Selanjutnya ia mendakwahkan ajarannya kepada masyarakat luas, kaum Ur. Sayang sekali, seperti halnya Azar, kaum Ur dan juga sang Raja, Namrud menyatakan menolak. Mereka berdalih bahwa apa yang mereka perbuat adalah melestarikan tradisi nenek moyang (QS. al-Syu’ara [26]: 70-82).


Tampaknya hal tersebut membuat Ibrahim kesal, dan kemudian pada saat kaumnya mengadakan pesta di luar kota, Abraham menghampiri berhala-berhala sesembahan mereka dan menghancurkannya dengan kapak yang kemudian dikalungkan pada berhala yang paling besar.[5]

Sepulang dari pesta, segera saja mereka mendapati berhala-berhala mereka hancur. Mereka pun mencurigai Abraham karena selama ini menentang peribadatan mereka dan tidak pernah mengikuti pesta.

Persidangan terbuka pun digelar untuk mempertanggungjawabkan perbuatannya. Terjadilah perdebatan legendaris antara Abraham dengan Raja Namrud.[6] Mereka  berdebat tentang kuasa Tuhan seperti menghidupkan orang mati, membalikkan peredaran matahari dan bulan. Sebagai seorang penguasa, Raja Namrud menunjukkan bahwa dia bisa menghidupkan dan mematikan seseorang. Sebagai contoh, dia menunjukkan dua orang kaumnya untuk dibunuh salah satunya dan dibiarkan salah satunya hidup. Abraham meminta Namrud untuk memindahkan matahari terbit di Barat dan terbenam di Timur. Dia pun diam seribu bahasa tanpa bisa berbuat apa-apa.[7] Melihat dirinya terpojok, Raja Namrud yang marah berusaha menghabisi Abraham dengan membakarnya. Namun pertolongan Allah SWT datang, Abraham pun selamat.[8]

Ibrahim Sang Teladan
Seperti halnya Alkitab, Al-Quran juga memosisikan Ibrahim sebagai sosok yang sangat penting. Bahkan terang sekali disebutkan bahwa Ibrahim lah sang tokoh teladan  tidak ada nama lain yang jelas disebut sebagai sosok teladan secara langsung.[9] Posisi teladan tersebut sekaligus memperkokoh posisi beliau sebagai Bapak orang beriman.

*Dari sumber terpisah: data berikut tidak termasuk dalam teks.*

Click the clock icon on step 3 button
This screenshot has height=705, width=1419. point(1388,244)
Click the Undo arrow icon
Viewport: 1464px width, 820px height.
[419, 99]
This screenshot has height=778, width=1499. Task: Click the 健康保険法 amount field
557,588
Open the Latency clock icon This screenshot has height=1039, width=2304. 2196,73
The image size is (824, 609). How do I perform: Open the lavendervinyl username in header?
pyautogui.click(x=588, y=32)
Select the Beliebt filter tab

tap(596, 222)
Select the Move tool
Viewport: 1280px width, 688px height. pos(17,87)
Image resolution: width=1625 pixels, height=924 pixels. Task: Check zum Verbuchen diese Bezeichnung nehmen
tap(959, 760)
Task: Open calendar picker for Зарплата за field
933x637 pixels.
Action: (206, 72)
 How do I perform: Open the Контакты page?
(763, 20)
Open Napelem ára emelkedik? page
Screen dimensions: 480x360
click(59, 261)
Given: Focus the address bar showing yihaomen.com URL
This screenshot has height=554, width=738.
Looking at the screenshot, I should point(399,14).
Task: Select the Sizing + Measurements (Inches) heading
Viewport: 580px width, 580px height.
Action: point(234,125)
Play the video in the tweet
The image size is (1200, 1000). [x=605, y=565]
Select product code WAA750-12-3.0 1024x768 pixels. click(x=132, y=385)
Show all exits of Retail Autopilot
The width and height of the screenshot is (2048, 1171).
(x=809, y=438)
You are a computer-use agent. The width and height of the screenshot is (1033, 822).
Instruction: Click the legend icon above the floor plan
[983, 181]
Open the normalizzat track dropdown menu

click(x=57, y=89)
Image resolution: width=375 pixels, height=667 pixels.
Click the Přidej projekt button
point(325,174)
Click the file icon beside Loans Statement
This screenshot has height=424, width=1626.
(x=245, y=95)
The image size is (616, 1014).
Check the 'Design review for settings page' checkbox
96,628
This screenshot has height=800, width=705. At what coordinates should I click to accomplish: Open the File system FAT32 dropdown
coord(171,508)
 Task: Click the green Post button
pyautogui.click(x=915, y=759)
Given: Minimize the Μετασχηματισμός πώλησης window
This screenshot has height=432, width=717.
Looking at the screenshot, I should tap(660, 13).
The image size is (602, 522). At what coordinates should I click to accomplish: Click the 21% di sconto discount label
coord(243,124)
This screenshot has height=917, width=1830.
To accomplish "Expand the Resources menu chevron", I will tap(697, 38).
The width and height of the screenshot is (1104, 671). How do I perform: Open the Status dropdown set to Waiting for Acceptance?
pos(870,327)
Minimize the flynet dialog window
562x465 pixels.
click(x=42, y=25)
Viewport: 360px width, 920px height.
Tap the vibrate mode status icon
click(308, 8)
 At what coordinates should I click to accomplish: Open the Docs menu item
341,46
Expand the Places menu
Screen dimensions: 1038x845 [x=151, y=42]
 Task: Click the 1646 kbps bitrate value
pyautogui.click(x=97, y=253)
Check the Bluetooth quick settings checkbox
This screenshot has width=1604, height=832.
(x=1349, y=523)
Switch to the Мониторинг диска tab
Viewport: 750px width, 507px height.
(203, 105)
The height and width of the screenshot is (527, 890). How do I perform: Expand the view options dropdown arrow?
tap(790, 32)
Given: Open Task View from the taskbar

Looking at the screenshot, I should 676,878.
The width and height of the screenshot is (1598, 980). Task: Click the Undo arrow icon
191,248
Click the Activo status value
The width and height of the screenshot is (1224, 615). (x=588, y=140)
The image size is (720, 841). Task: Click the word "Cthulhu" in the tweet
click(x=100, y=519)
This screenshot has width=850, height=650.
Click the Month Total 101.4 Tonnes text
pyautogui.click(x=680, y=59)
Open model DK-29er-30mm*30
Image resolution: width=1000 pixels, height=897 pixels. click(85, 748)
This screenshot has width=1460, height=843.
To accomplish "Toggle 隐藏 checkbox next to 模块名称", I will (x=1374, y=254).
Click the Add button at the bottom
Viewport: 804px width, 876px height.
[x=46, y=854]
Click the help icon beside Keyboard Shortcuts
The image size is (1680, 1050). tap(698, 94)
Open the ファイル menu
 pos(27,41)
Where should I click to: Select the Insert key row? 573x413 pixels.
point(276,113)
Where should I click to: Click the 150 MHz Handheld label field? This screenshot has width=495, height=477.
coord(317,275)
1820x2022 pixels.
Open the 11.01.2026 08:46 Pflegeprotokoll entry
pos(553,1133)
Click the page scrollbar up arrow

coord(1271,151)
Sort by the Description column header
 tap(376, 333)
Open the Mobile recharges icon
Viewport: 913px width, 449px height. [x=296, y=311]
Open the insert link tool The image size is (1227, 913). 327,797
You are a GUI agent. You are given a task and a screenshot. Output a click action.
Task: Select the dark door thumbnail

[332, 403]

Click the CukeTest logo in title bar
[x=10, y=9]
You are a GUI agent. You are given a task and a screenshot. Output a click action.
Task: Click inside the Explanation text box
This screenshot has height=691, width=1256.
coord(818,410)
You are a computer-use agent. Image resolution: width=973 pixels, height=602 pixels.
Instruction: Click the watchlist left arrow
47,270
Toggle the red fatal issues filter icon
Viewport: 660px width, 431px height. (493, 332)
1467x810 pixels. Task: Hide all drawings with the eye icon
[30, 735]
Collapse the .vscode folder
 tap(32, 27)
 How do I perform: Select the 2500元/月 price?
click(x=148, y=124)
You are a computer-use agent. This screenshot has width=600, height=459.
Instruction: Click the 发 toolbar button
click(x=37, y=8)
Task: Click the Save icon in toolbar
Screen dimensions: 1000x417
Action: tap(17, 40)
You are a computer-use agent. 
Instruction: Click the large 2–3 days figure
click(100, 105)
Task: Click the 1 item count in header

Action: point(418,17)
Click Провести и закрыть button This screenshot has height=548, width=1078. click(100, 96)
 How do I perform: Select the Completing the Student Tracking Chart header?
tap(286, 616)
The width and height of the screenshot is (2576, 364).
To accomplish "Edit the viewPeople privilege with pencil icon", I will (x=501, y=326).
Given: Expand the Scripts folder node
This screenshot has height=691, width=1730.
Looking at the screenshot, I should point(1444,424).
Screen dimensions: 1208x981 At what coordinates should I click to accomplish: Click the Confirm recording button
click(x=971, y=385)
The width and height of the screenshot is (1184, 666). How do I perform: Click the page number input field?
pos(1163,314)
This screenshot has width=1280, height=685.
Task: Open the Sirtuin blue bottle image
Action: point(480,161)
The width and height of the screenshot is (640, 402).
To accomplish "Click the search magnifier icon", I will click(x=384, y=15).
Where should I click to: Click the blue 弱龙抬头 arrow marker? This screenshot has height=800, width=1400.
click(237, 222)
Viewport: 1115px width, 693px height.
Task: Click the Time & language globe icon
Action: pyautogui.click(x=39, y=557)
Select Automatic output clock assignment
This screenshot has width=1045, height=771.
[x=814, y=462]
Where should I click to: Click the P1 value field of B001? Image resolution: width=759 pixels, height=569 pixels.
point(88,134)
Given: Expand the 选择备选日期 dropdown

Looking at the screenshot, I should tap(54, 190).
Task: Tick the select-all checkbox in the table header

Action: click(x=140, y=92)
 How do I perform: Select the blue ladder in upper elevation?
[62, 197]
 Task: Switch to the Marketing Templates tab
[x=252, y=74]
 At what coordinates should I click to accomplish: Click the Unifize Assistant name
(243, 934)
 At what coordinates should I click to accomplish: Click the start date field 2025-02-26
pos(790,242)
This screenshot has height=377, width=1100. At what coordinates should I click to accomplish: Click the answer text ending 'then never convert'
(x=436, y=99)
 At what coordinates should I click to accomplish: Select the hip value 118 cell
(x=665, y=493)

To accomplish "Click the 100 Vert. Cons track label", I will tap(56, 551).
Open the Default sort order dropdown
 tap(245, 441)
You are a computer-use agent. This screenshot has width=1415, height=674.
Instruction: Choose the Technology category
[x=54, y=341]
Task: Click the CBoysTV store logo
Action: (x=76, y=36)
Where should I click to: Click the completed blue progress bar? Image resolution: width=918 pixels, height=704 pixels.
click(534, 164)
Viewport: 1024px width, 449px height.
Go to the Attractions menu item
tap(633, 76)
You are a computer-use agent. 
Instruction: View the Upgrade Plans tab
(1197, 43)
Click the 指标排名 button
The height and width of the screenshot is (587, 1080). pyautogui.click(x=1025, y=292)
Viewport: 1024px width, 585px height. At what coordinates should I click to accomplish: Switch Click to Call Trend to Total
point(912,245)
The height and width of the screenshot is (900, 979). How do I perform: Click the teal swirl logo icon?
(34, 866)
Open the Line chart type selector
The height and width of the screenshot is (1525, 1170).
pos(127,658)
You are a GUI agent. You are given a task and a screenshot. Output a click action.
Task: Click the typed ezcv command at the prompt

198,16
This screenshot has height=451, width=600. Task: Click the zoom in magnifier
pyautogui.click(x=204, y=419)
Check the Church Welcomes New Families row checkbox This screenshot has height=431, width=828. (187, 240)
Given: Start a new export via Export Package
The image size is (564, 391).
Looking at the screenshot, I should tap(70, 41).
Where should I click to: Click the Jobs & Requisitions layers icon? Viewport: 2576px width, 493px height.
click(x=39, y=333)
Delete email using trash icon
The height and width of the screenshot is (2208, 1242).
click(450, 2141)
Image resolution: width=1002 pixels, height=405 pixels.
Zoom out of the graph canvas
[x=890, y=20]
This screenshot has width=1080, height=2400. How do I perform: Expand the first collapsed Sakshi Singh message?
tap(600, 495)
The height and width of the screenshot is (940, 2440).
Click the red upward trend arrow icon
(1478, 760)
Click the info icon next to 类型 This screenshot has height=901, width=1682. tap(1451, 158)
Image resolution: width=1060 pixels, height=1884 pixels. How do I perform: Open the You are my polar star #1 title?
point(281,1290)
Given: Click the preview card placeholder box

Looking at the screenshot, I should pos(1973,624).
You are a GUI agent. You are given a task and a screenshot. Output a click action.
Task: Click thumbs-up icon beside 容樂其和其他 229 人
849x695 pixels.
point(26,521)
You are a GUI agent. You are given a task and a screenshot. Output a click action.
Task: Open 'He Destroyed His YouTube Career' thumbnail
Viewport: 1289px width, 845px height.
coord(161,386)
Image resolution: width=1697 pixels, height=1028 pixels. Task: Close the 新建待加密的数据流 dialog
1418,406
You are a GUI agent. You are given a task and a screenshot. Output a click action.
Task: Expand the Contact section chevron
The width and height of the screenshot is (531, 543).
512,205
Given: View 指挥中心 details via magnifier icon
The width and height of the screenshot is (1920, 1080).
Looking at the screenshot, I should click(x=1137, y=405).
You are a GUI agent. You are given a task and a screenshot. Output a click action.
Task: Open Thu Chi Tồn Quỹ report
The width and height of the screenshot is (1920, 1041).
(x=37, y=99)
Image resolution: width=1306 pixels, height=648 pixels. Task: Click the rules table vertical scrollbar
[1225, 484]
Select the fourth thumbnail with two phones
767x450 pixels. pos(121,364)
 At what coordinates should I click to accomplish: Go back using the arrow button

Beberapa hal yang kami catat di sini tentang kehidupan Abraham yang patut dicontoh antara lain; pertama, keteguhan iman meski dihadapkan dengan penguasa kuat dan lalim. Upaya Namrud menghabisi nyawanya tidak membuat semangatnya surut.

Kedua, kerelaan beliau untuk meninggalkan tanah kelahiran. Merantau ke suatu tempat yang belum jelas bagaimana nasibnya di sana. Menjejakkan kaki di tanah Kanaan, Mesir, dan padang pasir Arab.

Ketiga, pengorbanan untuk Sang Pencipta dengan meninggalkan Ismail terkasih tinggal di tempat yang jauh.

Keempat, kesuksesan beliau menyiapkan generasi penerus. Generasi yang menggenapi janji Bos semesta alam akan kisah keturunan dan kelestarian ajaran spiritual atau millah Ibrahim hingga ribuah tahun setelah beliau wafat.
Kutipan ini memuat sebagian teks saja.